| What is being asked |
Restate the full set of records exactly, without adding or dropping a word.

| Materials provided |
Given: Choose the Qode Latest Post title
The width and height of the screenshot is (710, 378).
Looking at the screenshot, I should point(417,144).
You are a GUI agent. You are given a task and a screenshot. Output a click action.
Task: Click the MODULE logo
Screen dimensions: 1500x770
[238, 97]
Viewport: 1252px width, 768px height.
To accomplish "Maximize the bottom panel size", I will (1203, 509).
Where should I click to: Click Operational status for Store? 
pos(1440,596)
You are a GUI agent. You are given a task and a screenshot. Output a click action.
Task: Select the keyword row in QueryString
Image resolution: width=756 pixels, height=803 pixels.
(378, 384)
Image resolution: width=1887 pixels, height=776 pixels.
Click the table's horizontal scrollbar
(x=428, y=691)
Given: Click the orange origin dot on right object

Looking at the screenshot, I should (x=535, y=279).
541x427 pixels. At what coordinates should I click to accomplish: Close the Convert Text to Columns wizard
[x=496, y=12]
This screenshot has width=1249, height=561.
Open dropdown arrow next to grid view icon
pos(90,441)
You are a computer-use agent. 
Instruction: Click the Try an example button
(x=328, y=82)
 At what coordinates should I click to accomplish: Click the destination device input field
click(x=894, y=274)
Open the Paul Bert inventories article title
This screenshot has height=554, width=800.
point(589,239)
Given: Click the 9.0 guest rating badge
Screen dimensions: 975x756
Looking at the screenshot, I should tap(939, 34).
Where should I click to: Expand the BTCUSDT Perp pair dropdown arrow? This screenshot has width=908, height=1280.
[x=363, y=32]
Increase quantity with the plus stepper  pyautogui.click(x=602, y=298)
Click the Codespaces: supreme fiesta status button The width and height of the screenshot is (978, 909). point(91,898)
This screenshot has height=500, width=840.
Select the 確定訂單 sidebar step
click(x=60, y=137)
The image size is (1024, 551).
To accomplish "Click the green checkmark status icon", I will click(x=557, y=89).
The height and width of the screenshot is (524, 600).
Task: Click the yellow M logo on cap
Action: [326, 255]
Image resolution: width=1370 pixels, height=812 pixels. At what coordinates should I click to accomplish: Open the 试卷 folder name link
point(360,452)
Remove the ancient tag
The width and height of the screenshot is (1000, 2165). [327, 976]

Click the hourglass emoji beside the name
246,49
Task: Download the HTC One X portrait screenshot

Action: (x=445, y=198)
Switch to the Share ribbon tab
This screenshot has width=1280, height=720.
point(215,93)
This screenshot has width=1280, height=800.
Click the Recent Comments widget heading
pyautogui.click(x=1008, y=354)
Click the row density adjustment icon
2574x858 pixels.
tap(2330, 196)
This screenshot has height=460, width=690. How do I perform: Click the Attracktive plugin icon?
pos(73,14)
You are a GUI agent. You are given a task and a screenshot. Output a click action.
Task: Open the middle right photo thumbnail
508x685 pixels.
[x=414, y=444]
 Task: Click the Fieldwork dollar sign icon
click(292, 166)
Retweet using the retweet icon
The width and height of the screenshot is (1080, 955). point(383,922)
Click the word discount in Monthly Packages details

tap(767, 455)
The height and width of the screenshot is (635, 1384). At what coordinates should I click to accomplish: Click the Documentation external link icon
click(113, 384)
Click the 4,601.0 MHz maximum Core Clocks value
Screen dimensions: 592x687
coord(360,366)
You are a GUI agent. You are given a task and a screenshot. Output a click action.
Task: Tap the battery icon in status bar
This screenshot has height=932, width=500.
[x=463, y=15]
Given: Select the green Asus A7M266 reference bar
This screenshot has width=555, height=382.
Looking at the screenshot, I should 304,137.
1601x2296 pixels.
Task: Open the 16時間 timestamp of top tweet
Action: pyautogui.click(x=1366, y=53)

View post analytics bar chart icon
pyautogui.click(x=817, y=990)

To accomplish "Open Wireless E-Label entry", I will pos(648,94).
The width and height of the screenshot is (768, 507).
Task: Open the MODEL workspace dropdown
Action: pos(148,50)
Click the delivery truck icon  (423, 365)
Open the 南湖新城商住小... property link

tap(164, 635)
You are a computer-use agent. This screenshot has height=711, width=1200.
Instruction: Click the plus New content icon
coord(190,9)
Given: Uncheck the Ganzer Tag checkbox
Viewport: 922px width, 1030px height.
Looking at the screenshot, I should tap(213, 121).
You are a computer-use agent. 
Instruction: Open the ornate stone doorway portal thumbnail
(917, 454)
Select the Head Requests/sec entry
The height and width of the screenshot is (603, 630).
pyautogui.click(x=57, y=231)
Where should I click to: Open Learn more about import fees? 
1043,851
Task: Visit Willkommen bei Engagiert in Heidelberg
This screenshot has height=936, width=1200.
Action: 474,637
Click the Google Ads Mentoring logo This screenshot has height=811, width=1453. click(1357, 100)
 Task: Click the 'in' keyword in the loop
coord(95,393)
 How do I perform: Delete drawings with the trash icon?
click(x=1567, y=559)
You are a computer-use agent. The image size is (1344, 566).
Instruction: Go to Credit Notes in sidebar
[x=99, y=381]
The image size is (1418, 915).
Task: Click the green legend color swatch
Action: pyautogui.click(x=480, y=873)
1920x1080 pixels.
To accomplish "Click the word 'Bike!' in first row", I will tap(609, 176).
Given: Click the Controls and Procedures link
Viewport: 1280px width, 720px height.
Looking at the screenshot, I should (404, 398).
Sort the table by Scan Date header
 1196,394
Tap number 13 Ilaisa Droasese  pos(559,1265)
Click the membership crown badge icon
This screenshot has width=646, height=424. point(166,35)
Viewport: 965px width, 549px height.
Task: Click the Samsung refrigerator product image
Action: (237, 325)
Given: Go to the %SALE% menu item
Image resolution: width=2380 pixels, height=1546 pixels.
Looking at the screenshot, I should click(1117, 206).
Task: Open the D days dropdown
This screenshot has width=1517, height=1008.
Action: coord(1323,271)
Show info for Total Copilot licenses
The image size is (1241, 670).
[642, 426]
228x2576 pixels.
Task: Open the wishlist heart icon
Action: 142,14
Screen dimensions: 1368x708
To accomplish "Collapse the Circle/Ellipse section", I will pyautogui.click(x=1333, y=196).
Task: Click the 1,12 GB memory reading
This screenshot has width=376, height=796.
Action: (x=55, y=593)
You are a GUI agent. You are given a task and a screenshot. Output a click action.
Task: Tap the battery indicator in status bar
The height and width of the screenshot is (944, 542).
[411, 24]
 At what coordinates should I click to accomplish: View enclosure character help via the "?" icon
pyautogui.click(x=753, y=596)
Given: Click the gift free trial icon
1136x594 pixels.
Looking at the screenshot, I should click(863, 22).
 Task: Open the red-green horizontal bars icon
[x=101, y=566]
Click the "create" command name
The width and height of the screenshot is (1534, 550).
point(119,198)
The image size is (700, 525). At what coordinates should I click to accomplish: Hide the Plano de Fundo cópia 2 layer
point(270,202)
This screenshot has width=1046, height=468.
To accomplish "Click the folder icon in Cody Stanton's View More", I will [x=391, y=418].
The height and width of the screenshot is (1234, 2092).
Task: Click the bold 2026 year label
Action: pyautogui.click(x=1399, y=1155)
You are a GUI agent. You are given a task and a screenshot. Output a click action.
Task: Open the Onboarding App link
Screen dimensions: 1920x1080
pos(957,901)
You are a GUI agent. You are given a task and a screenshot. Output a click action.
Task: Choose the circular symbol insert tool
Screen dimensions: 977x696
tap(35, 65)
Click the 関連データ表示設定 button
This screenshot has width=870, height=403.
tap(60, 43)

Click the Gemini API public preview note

| Result of this exercise |
Given: Choose the Qode Latest Post title
The width and height of the screenshot is (710, 378).
Looking at the screenshot, I should point(417,144).
You are a GUI agent. You are given a task and a screenshot. Output a click action.
Task: Click the MODULE logo
Screen dimensions: 1500x770
[238, 97]
Viewport: 1252px width, 768px height.
To accomplish "Maximize the bottom panel size", I will (1203, 509).
Where should I click to: Click Operational status for Store? 
pos(1440,596)
You are a GUI agent. You are given a task and a screenshot. Output a click action.
Task: Select the keyword row in QueryString
Image resolution: width=756 pixels, height=803 pixels.
(378, 384)
Image resolution: width=1887 pixels, height=776 pixels.
Click the table's horizontal scrollbar
(x=428, y=691)
Given: Click the orange origin dot on right object

Looking at the screenshot, I should (x=535, y=279).
541x427 pixels. At what coordinates should I click to accomplish: Close the Convert Text to Columns wizard
[x=496, y=12]
This screenshot has width=1249, height=561.
Open dropdown arrow next to grid view icon
pos(90,441)
You are a computer-use agent. 
Instruction: Click the Try an example button
(x=328, y=82)
 At what coordinates should I click to accomplish: Click the destination device input field
click(x=894, y=274)
Open the Paul Bert inventories article title
This screenshot has height=554, width=800.
point(589,239)
Given: Click the 9.0 guest rating badge
Screen dimensions: 975x756
Looking at the screenshot, I should tap(939, 34).
Where should I click to: Expand the BTCUSDT Perp pair dropdown arrow? This screenshot has width=908, height=1280.
[x=363, y=32]
Increase quantity with the plus stepper  pyautogui.click(x=602, y=298)
Click the Codespaces: supreme fiesta status button The width and height of the screenshot is (978, 909). point(91,898)
This screenshot has height=500, width=840.
Select the 確定訂單 sidebar step
click(x=60, y=137)
The image size is (1024, 551).
To accomplish "Click the green checkmark status icon", I will click(x=557, y=89).
The height and width of the screenshot is (524, 600).
Task: Click the yellow M logo on cap
Action: [326, 255]
Image resolution: width=1370 pixels, height=812 pixels. At what coordinates should I click to accomplish: Open the 试卷 folder name link
point(360,452)
Remove the ancient tag
The width and height of the screenshot is (1000, 2165). [327, 976]

Click the hourglass emoji beside the name
246,49
Task: Download the HTC One X portrait screenshot

Action: (x=445, y=198)
Switch to the Share ribbon tab
This screenshot has width=1280, height=720.
point(215,93)
This screenshot has width=1280, height=800.
Click the Recent Comments widget heading
pyautogui.click(x=1008, y=354)
Click the row density adjustment icon
2574x858 pixels.
tap(2330, 196)
This screenshot has height=460, width=690. How do I perform: Click the Attracktive plugin icon?
pos(73,14)
You are a GUI agent. You are given a task and a screenshot. Output a click action.
Task: Open the middle right photo thumbnail
508x685 pixels.
[x=414, y=444]
 Task: Click the Fieldwork dollar sign icon
click(292, 166)
Retweet using the retweet icon
The width and height of the screenshot is (1080, 955). point(383,922)
Click the word discount in Monthly Packages details

tap(767, 455)
The height and width of the screenshot is (635, 1384). At what coordinates should I click to accomplish: Click the Documentation external link icon
click(113, 384)
Click the 4,601.0 MHz maximum Core Clocks value
Screen dimensions: 592x687
coord(360,366)
You are a GUI agent. You are given a task and a screenshot. Output a click action.
Task: Tap the battery icon in status bar
This screenshot has height=932, width=500.
[x=463, y=15]
Given: Select the green Asus A7M266 reference bar
This screenshot has width=555, height=382.
Looking at the screenshot, I should 304,137.
1601x2296 pixels.
Task: Open the 16時間 timestamp of top tweet
Action: pyautogui.click(x=1366, y=53)

View post analytics bar chart icon
pyautogui.click(x=817, y=990)

To accomplish "Open Wireless E-Label entry", I will pos(648,94).
The width and height of the screenshot is (768, 507).
Task: Open the MODEL workspace dropdown
Action: pos(148,50)
Click the delivery truck icon  (423, 365)
Open the 南湖新城商住小... property link

tap(164, 635)
You are a computer-use agent. This screenshot has height=711, width=1200.
Instruction: Click the plus New content icon
coord(190,9)
Given: Uncheck the Ganzer Tag checkbox
Viewport: 922px width, 1030px height.
Looking at the screenshot, I should tap(213, 121).
You are a computer-use agent. 
Instruction: Open the ornate stone doorway portal thumbnail
(917, 454)
Select the Head Requests/sec entry
The height and width of the screenshot is (603, 630).
pyautogui.click(x=57, y=231)
Where should I click to: Open Learn more about import fees? 
1043,851
Task: Visit Willkommen bei Engagiert in Heidelberg
This screenshot has height=936, width=1200.
Action: 474,637
Click the Google Ads Mentoring logo This screenshot has height=811, width=1453. click(1357, 100)
 Task: Click the 'in' keyword in the loop
coord(95,393)
 How do I perform: Delete drawings with the trash icon?
click(x=1567, y=559)
You are a computer-use agent. The image size is (1344, 566).
Instruction: Go to Credit Notes in sidebar
[x=99, y=381]
The image size is (1418, 915).
Task: Click the green legend color swatch
Action: pyautogui.click(x=480, y=873)
1920x1080 pixels.
To accomplish "Click the word 'Bike!' in first row", I will tap(609, 176).
Given: Click the Controls and Procedures link
Viewport: 1280px width, 720px height.
Looking at the screenshot, I should (404, 398).
Sort the table by Scan Date header
 1196,394
Tap number 13 Ilaisa Droasese  pos(559,1265)
Click the membership crown badge icon
This screenshot has width=646, height=424. point(166,35)
Viewport: 965px width, 549px height.
Task: Click the Samsung refrigerator product image
Action: (237, 325)
Given: Go to the %SALE% menu item
Image resolution: width=2380 pixels, height=1546 pixels.
Looking at the screenshot, I should click(1117, 206).
Task: Open the D days dropdown
This screenshot has width=1517, height=1008.
Action: coord(1323,271)
Show info for Total Copilot licenses
The image size is (1241, 670).
[642, 426]
228x2576 pixels.
Task: Open the wishlist heart icon
Action: 142,14
Screen dimensions: 1368x708
To accomplish "Collapse the Circle/Ellipse section", I will pyautogui.click(x=1333, y=196).
Task: Click the 1,12 GB memory reading
This screenshot has width=376, height=796.
Action: (x=55, y=593)
You are a GUI agent. You are given a task and a screenshot. Output a click action.
Task: Tap the battery indicator in status bar
The height and width of the screenshot is (944, 542).
[411, 24]
 At what coordinates should I click to accomplish: View enclosure character help via the "?" icon
pyautogui.click(x=753, y=596)
Given: Click the gift free trial icon
1136x594 pixels.
Looking at the screenshot, I should click(863, 22).
 Task: Open the red-green horizontal bars icon
[x=101, y=566]
Click the "create" command name
The width and height of the screenshot is (1534, 550).
point(119,198)
The image size is (700, 525). At what coordinates should I click to accomplish: Hide the Plano de Fundo cópia 2 layer
point(270,202)
This screenshot has width=1046, height=468.
To accomplish "Click the folder icon in Cody Stanton's View More", I will [x=391, y=418].
The height and width of the screenshot is (1234, 2092).
Task: Click the bold 2026 year label
Action: pyautogui.click(x=1399, y=1155)
You are a GUI agent. You are given a task and a screenshot. Output a click action.
Task: Open the Onboarding App link
Screen dimensions: 1920x1080
pos(957,901)
You are a GUI agent. You are given a task and a screenshot. Output a click action.
Task: Choose the circular symbol insert tool
Screen dimensions: 977x696
tap(35, 65)
Click the 関連データ表示設定 button
This screenshot has width=870, height=403.
tap(60, 43)

Click the Gemini API public preview note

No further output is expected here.